In May, a team of spelunkers rappelled into the dark heart of a 192-meter deep sinkhole in China’s Guangxi region. Near the southern border, Guangxi is home to an otherworldly landscape of mountainous rock riveted by cave tunnels, cutting through pools of jade green water and a lush thick of trees.

It is among China’s most beautiful terrain, marred by 30 giant, sunken swaths of earth—tiankeng, or “heavenly pits,” in Mandarin.

But this newly discovered sinkhole—deep enough to swallow the United States’ tallest national monument, St. Louis’ Gateway Arch—houses an even more majestic world. At its bottom, the expeditionists found a flourishing prehistoric forest, with 40-meter tall trees branching skyward to a faraway circle of sunlight. The growth of the forest floor, meanwhile, could bury a person up to the shoulder.

As described by Chinese news outlets, it sounds like a near-mythical realm—a fantasy of Narnia, or the kingdom of Middle Earth—and its promise for biologists and geologists is no less thrilling. Scientists believe the forest could harbor previously unknown plant or animal species, as sinkholes can offer an oasis for life to bloom. Such “ancient” or “primitive” ecosystems have never been disturbed by humans. And they are natural jewels for study, offering a glance at what our planet might’ve looked like in primeval times devoid of mankind’s intrusion.

“I wouldn’t be surprised to know that there are species found in these caves that have never been reported or described by science until now,” Chen Lixin, who led the trek through the sinkhole’s forest, told China’s Xinhua news.

Guangxi is one of the world’s richest treasure troves of karst topography—found mostly in China, Mexico, and Papua New Guinea—where dramatic landscapes are formed by eroding underground bedrock. In such climates, rainwater runs first through soil—becoming gradually more acidic as it saps carbon dioxide from the earth—and then flows through cracks in the bedrock, hollowing it away into sprawling webs of limestone chambers, pillars, bridges, and tunnels.

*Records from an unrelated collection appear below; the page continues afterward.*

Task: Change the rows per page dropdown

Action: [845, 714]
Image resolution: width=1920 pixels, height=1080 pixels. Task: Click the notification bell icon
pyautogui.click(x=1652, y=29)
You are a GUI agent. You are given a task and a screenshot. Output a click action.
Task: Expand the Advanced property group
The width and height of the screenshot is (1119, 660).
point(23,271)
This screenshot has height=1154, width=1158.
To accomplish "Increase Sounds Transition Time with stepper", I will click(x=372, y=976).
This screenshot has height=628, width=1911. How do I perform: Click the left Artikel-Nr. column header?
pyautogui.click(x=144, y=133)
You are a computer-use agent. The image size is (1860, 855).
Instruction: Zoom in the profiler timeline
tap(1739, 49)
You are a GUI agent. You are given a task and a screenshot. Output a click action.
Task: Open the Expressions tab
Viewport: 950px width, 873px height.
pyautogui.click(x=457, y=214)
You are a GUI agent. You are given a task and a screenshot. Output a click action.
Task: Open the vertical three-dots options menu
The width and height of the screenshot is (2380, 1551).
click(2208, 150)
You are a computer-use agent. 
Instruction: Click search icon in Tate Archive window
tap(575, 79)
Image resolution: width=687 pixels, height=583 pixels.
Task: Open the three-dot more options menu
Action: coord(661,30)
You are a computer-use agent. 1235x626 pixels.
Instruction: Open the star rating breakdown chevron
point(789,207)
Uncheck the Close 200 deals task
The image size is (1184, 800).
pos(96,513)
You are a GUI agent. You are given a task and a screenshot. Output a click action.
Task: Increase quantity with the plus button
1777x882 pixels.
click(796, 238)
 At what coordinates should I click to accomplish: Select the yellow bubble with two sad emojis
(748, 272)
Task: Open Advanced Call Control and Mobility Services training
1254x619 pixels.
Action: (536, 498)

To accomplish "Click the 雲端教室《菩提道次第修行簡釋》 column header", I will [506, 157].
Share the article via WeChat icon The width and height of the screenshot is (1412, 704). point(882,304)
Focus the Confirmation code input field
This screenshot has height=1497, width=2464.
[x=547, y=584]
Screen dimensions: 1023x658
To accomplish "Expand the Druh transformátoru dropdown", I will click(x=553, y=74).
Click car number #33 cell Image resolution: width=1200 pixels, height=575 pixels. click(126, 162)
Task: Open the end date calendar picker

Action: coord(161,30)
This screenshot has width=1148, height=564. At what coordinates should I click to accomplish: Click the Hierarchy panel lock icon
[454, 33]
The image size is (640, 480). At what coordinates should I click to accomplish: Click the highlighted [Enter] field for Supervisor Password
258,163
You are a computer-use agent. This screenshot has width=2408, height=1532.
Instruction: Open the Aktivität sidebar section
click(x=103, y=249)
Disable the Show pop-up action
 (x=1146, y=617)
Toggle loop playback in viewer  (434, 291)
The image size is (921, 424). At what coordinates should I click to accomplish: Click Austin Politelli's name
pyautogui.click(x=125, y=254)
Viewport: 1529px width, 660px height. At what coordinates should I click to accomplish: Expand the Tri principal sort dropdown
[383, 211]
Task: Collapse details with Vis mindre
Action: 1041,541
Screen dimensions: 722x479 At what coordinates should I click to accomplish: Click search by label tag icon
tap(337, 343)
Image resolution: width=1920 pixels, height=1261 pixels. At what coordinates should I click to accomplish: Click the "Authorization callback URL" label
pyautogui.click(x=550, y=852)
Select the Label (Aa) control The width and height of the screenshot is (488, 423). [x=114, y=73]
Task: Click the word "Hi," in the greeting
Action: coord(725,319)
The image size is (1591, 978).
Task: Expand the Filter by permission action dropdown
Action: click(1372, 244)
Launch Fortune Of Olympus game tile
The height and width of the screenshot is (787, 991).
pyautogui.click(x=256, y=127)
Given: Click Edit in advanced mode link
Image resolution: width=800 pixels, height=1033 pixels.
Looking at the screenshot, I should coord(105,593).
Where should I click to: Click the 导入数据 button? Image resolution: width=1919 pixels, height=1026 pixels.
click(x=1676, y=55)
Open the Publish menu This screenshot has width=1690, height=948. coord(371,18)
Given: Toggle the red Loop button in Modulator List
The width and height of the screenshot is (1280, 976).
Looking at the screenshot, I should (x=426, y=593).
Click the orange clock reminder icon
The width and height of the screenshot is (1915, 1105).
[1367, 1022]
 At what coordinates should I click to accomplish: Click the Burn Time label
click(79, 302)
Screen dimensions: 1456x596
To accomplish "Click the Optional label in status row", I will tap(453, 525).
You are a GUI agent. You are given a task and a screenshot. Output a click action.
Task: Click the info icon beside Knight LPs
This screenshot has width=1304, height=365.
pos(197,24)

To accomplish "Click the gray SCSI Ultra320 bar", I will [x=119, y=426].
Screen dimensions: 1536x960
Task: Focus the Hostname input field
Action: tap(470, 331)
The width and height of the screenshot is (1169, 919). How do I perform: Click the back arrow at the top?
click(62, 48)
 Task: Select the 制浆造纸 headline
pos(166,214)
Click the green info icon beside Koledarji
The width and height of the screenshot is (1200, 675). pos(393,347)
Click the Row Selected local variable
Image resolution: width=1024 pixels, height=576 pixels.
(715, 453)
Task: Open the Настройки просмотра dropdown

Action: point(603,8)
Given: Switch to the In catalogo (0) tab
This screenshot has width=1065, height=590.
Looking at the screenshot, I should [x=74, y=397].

If the chambers grow large enough, they collapse inward and a sinkhole is born.

According to NASA, 13% of China is karst topography, including the world’s largest sinkhole, Xiaozhai Tiankeng, at 662 meters deep in Chongqing. Set upon a massive underground river, it also houses a robust forest ecosystem connected to a network of caves, much like Guangxi’s unnamed site.

Scientists now hope to illuminate its untold secrets, hidden in the tiny universes of heaven’s Earthly craters.